1.From the beginning of the historical period, India enjoyed a favourable balance of trade, thereby
accumulating stocks of gold.

2. India’s trade dominance continued in later times. In Mughal times, Abu’l Fazl’s Aine Akbari records that
40,000 vessels were engaged in trade in the Indus and its tributaries of Punjab.

3. While studying the Indian economy in the few centuries preceding British rule, economic historians have
pointed out India’s high trade surplus with most of her trading partners in Europe, West Asia or Africa.

4. This was the result of efficient low-cost products such as cotton or spices, but also of well-organized
communities of traders.

5.Indian merchants generally operated as guilds, a structure that provided them with greater security,
shared and reliable information, and effective access to goods as well as markets.

6. India and China controlled nearly 60 % of the world’s GDP 2,000 years ago.

7. They were the premier economic and trade powers from early times until the colonial era.

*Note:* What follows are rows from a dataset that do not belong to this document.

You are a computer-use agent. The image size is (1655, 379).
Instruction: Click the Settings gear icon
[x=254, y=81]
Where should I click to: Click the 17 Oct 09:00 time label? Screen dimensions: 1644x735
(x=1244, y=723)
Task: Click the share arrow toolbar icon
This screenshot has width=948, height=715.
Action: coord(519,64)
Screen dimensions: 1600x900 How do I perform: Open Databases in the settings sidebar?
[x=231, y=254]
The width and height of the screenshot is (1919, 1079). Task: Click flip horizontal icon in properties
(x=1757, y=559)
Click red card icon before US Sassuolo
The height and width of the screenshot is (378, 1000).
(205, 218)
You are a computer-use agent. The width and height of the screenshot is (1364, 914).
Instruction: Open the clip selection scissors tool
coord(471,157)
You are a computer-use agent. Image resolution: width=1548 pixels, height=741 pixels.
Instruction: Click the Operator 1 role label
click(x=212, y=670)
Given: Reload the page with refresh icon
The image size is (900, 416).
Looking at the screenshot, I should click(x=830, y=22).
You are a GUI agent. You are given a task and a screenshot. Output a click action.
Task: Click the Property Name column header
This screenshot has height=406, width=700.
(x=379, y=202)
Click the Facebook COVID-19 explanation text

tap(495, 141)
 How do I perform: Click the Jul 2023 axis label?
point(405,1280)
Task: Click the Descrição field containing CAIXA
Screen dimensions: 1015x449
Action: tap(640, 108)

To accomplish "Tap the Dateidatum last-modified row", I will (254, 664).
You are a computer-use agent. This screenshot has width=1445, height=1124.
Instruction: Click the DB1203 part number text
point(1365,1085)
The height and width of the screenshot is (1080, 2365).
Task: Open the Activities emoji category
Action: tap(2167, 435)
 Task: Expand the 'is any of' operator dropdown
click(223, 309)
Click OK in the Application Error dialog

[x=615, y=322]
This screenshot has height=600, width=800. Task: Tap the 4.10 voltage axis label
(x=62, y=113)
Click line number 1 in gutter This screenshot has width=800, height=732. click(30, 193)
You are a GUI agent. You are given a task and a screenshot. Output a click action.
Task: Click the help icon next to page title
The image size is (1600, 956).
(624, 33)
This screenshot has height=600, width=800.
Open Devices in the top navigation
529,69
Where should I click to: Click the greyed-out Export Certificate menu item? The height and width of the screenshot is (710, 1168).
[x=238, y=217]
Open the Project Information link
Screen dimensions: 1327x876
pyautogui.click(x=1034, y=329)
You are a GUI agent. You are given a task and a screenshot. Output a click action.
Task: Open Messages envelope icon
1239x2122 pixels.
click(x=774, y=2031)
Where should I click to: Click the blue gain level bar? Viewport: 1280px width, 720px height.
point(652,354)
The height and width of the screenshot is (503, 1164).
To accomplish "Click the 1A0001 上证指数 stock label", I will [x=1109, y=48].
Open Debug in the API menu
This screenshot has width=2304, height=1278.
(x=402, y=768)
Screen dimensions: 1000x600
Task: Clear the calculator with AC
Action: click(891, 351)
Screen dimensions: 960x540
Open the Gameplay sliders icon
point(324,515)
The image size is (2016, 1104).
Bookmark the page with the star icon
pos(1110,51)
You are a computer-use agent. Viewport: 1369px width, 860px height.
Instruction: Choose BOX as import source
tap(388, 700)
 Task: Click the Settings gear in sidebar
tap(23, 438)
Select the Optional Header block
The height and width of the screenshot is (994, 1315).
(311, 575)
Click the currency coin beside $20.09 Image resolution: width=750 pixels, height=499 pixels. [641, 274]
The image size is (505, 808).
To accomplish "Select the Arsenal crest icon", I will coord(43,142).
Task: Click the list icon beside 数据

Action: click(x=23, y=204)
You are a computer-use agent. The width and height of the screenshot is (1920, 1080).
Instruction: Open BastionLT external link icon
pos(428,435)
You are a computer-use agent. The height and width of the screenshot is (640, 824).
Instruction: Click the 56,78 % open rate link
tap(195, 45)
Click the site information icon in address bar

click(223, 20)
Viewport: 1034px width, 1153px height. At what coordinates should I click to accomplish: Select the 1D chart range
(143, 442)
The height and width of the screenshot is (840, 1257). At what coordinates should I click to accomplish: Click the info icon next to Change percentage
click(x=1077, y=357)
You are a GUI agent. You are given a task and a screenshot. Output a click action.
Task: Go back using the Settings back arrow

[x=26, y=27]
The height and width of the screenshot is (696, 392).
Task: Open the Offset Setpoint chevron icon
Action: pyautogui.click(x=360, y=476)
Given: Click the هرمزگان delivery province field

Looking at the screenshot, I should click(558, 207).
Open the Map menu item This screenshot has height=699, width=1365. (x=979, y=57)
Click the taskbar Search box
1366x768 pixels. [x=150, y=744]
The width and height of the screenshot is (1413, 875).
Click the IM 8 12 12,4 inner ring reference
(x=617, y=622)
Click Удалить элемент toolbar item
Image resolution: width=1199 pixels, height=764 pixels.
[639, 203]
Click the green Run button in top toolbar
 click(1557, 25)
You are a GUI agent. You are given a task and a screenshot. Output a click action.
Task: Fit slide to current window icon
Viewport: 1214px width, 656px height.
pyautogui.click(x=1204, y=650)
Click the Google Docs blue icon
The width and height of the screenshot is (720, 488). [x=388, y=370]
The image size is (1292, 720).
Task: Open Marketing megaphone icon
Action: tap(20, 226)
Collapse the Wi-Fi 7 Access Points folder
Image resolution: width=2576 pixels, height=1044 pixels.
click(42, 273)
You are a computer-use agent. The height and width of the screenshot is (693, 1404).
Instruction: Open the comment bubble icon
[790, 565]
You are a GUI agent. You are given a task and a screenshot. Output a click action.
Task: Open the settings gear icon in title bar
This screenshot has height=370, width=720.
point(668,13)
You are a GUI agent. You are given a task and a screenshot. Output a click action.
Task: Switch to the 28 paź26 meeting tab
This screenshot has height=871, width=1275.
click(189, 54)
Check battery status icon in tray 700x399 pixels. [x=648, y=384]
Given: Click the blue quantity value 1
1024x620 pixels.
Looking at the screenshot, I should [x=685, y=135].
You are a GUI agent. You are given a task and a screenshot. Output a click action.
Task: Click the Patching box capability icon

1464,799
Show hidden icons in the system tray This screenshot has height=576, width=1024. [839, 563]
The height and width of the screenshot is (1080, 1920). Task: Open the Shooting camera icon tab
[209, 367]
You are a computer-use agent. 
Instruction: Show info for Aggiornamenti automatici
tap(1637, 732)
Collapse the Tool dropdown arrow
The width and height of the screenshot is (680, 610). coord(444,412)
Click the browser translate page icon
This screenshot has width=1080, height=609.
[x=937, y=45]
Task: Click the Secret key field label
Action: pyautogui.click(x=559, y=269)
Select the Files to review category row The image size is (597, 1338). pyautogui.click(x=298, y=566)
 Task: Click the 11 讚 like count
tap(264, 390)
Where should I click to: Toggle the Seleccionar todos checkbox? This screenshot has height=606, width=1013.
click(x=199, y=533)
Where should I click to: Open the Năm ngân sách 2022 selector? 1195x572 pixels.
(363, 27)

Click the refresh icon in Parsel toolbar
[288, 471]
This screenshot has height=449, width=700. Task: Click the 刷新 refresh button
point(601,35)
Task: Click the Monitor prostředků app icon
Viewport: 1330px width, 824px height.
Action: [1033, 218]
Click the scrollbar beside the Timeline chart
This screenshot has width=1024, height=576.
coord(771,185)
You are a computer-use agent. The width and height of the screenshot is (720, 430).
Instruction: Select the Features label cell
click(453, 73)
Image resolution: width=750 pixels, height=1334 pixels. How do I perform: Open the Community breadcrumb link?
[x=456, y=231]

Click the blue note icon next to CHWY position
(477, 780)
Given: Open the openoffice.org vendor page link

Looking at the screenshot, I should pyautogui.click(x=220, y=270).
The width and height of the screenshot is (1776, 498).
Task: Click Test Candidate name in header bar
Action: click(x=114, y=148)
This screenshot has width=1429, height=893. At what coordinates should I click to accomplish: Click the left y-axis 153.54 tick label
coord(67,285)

8. The colonial rule coincided with a steep decline in India’s overseas trade dominance and overall
production, as the rules of trade and industry began being dictated by the colonial master.
Trade in ancient India
1. At Mehrgarh, in Baluchistan, archaeology has brought to light trade networks as early as around
5000 BCE.
2. 2. These trade networks expanded considerably in extent and diversity before and during the
Indus civilization.
3. During the 1st millennium BCE, many large cities emerged, such as Taxila, Ujjain, Mathura, Patna,
Rajgir, Varanasi, Bharuch, Kanchipuram, Madurai and several more major trade centres.
4. These cities were generally located on some of the major trading routes.
5. That was also the time when well-structured states arose, which provided the required infrastructure
and a suitable environment for the promotion of trade.
6. Kautilya’s Arthasastra mentions trade as one of the three major types of economic activities.
7. This 3rd or 4th century BCE text shows Magadha trading in textiles, gems, coral and pearls, metals
and minerals, with many parts of north, central and south India.
8. Between 6th and 5th century BCE punch marked coins of silver were introduced in north and
western India.
9. India had long been engaged in external trade too. The Harappans were exporting timber, beads of
semiprecious stone, shell bangles, ivory items, pearls, etc., to Oman, Bahrain and Mesopotamia
through the Persian Gulf.
10. Around the beginning of the 1st millennium BCE, trade began with the Phoenicians. Indian teak
and cedar reached Babylonian builders.
11. Trade with the Roman Empire began gradually in the 3rd century BCE, reached its peak in the 1st
centuries BCE and CE, and slowly followed the decline of the Roman Empire.